4 Experimental Evaluation

In this section, we present a detailed evaluation of our proposed approach. First, we introduce main benchmarks and present our experimental settings. Then, we conduct rigorous ablation analysis about our approach. Finally, we build our strongest part-aware estimator upon the knowledge obtained in ablation studies and compare it with state-of-the-art performance.
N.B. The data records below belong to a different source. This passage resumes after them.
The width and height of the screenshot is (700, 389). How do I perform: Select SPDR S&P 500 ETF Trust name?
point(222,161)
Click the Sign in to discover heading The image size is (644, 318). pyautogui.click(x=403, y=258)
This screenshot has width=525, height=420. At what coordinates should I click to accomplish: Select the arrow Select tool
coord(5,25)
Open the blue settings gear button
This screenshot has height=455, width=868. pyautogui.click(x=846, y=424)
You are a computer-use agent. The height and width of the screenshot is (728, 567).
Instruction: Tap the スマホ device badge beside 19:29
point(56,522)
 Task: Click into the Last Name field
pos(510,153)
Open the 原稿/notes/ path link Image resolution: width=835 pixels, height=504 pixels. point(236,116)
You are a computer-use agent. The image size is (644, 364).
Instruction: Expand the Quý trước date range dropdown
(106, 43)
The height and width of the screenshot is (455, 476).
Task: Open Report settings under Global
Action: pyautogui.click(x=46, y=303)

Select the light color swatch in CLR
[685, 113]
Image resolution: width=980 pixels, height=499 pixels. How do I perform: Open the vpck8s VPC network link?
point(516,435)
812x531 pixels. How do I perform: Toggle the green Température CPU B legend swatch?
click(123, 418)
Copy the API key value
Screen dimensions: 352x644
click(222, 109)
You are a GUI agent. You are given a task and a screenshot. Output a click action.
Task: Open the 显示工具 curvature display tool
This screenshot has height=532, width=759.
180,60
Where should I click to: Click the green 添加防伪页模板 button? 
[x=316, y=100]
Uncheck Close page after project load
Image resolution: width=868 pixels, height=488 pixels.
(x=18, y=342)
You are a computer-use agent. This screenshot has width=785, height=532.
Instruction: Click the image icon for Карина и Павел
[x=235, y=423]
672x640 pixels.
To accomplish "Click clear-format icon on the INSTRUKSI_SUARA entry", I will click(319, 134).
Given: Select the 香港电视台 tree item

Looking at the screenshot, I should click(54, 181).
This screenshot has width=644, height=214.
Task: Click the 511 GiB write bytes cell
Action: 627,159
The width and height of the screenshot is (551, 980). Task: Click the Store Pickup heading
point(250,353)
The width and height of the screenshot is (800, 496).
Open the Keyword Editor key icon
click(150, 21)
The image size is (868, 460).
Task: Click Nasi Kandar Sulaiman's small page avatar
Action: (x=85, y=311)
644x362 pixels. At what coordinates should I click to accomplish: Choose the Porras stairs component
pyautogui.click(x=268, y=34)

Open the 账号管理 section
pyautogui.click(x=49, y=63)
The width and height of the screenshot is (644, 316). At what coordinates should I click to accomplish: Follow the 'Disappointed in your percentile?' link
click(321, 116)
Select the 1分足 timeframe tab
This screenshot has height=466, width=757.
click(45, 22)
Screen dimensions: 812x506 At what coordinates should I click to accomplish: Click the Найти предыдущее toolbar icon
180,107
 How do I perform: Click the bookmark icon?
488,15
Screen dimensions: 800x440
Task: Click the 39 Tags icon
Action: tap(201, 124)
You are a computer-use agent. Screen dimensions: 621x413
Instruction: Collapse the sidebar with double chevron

4.1 Main Benchmarks and Evaluation Metrics

Human3.6M Dataset  [18]: It is captured in a calibrated multi-view studio and consists of 3.6 millions of video frames. Eleven subjects are recorded from four camera viewpoints, performing 15 activities. Previous works widely use two evaluation metrics. The first one is mean per joint position error (MPJPE), which first aligns the pelvis joint between estimated and ground-truth 3D poses and computes the average joint error among all human joints. The second metric uses Procrustes Analysis (PA) to align MPJPE further, and it is called PA MPJPE.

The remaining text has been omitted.